He left for Dannemora immediately, taking EWB with him as his principal assistant. The date was May 10, 1912. Rosenbluth was all of 25 years old, and Ernest was 22. EWB's starting wage was $2 a day. On September 9, 1912, he was given the official title of Foreman (Lumbering) at $1200/year.

(Note: The men arrived at Dannemora with a weekend to kill and took an excursion train to Montreal without realizing that, between them, they only had 40 cents beyond the price of the train ticket. Rosenbluth's unpublished "recollections" gives an amusing account of the trip, including how they were saved from starvation by a woman who boarded a train in a hurry and left behind a paper sack which turned out to be full of bananas.)

EWB (camera case on hip) with Dannemora reforestration crew.
EWB's work with the prisoners deserves a monograph of its own. Clinton was a prison for three-time losers. It was built on solid rock to prevent escape by tunneling.

The fierce riots and fires had shown what the inmates were capable of. Yet without guards and without guns, EWB and a few others (Rosenbluth had gone off to other things) maintained a series of camps 20 miles or more away from the prison in the bleak areas to the west of Dannemora, planting trees day after day.

They lived in tents, and no matter where they happened to be located at any given time, the prisoners always called the site "Camp Blue."

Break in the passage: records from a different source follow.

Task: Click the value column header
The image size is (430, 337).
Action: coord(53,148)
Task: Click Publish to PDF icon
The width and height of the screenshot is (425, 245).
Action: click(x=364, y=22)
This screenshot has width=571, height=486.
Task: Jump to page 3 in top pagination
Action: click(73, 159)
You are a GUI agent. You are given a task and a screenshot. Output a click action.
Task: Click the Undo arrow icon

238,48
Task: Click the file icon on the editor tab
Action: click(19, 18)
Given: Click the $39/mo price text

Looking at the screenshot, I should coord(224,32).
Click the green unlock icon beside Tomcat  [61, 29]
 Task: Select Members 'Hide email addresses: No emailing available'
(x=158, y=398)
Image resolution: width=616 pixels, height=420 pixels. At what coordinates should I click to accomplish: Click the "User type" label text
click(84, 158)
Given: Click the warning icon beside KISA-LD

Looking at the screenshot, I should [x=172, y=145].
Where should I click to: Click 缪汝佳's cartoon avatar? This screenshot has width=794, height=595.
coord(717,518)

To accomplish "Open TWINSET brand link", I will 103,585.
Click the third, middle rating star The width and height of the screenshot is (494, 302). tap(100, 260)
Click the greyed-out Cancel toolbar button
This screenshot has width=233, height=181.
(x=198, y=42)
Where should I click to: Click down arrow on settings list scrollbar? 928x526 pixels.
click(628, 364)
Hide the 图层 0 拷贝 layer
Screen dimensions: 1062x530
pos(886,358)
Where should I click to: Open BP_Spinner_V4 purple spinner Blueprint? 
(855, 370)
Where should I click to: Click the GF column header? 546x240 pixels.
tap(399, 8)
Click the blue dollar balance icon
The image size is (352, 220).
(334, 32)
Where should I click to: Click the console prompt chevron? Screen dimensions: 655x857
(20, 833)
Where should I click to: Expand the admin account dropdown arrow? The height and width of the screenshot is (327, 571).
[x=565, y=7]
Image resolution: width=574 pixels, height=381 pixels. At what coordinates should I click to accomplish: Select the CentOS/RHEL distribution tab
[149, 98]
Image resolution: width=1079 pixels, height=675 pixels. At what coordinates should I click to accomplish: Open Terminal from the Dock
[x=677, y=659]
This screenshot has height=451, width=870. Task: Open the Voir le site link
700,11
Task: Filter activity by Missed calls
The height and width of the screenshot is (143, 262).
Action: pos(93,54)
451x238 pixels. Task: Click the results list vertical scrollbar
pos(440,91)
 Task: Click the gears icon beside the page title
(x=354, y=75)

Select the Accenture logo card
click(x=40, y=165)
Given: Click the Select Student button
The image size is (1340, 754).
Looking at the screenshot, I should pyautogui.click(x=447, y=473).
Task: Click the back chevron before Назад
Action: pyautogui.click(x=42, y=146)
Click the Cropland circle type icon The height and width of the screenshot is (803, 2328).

Framed tribute signed by "Camp Blue" inmates to EWB.
I have been told by my mother that Ernest would let one of the prisoners shave him with a straight razor.

To my knowledge, not one ever tried to escape even though Canada was not that far away.

(I have a framed tribute to EWB that was made, signed, and presented to him by the inmates upon his departure from Clinton.)

There exists a business card that shows EWB with the title of Forester Of Clinton Prison. I do not know if this was an official title he held at one time or if it was just meant to describe the duties he performed at the Institution.